Maybe we catch a highlight of a blurry, black-and-white Babe Ruth running pigeon-toed around the bases. Maybe we read a story about Joe Namath toddling around the New York scene. Maybe we overhear a conversation about how these kids could never stand up against Wilt Chamberlain.

Somehow, gradually, step by step, we begin to piece together a larger picture of the sports world.

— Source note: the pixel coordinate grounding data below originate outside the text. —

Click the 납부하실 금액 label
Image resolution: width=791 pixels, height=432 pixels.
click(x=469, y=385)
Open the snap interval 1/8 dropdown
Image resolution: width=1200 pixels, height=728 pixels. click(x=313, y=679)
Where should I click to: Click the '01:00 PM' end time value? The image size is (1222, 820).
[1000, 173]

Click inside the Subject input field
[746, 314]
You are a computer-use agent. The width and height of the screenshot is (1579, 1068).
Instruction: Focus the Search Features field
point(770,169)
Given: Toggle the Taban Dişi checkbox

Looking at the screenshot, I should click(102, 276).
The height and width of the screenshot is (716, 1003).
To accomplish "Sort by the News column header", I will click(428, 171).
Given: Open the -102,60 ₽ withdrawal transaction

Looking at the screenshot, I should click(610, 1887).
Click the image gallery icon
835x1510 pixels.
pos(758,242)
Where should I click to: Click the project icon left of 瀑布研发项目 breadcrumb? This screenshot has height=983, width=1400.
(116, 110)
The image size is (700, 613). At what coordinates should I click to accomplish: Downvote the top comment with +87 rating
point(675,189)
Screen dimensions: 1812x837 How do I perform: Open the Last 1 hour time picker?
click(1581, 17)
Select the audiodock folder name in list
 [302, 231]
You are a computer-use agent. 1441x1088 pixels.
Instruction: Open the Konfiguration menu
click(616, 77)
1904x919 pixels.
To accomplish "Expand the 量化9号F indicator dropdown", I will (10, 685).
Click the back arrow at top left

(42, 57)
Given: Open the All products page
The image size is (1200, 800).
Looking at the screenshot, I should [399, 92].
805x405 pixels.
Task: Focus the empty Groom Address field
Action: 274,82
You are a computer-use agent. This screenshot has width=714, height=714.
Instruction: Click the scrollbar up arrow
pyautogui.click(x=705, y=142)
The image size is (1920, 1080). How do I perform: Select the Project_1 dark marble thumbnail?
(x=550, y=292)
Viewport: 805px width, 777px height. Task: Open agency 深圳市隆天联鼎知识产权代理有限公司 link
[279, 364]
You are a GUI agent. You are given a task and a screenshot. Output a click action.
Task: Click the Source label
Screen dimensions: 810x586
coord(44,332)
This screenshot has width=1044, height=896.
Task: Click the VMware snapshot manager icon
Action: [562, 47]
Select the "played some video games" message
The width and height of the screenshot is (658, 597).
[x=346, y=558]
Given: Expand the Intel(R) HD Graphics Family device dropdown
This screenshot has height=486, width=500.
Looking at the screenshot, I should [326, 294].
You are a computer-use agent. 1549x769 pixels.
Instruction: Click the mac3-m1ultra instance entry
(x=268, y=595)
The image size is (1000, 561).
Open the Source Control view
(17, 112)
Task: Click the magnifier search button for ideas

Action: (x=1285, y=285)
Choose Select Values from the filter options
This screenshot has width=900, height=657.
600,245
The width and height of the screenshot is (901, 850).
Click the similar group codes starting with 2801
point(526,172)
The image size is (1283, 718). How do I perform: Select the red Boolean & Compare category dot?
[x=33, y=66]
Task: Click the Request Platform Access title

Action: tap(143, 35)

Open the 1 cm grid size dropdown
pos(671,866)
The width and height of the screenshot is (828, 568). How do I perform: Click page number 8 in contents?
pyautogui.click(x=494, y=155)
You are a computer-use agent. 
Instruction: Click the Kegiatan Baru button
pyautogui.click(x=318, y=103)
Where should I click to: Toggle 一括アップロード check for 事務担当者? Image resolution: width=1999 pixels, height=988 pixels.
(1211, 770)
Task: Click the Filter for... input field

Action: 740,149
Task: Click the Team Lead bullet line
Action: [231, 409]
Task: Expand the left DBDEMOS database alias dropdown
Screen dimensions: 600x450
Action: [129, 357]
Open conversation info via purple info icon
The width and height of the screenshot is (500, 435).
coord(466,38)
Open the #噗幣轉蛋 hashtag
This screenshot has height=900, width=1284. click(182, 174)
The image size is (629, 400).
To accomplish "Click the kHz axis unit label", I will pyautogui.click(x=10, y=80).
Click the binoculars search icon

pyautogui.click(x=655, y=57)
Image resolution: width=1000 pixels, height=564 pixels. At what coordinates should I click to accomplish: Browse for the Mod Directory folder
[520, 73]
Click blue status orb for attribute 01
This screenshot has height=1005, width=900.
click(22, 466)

In 1976, when I was 9 years old, the Cleveland Browns re-signed Paul Warfield. He was 34 years old by then, and I had absolutely no idea who he was. I was at that embryonic stage of sports fanhood when I knew only the basic rules, when I knew only the names of a handful of players, when I was still trying to catch up on the basics. But I could sense, from the hushed tones of the adults who talked about it — our neighbors, the school bus driver, the teachers at school — that this was someone different, that Paul Warfield was something special.

In two stints with the Cleveland Browns, Paul Warfield caught 271 passes for 5,210 yards and 52 touchdowns over eight seasons. (Photo by Ron Kuntz Collection/Diamond Images via Getty Images)

Looking back, it can be difficult to find that specialness in the statistics — in one of his All-Pro seasons, Warfield caught just 29 passes, which is basically two games for Cooper Kupp — but it’s important to remember that wide receivers filled a different role in the 1960s and 1970s. Warfield was a nuclear bomb, one used more as a deterrent than as a weapon.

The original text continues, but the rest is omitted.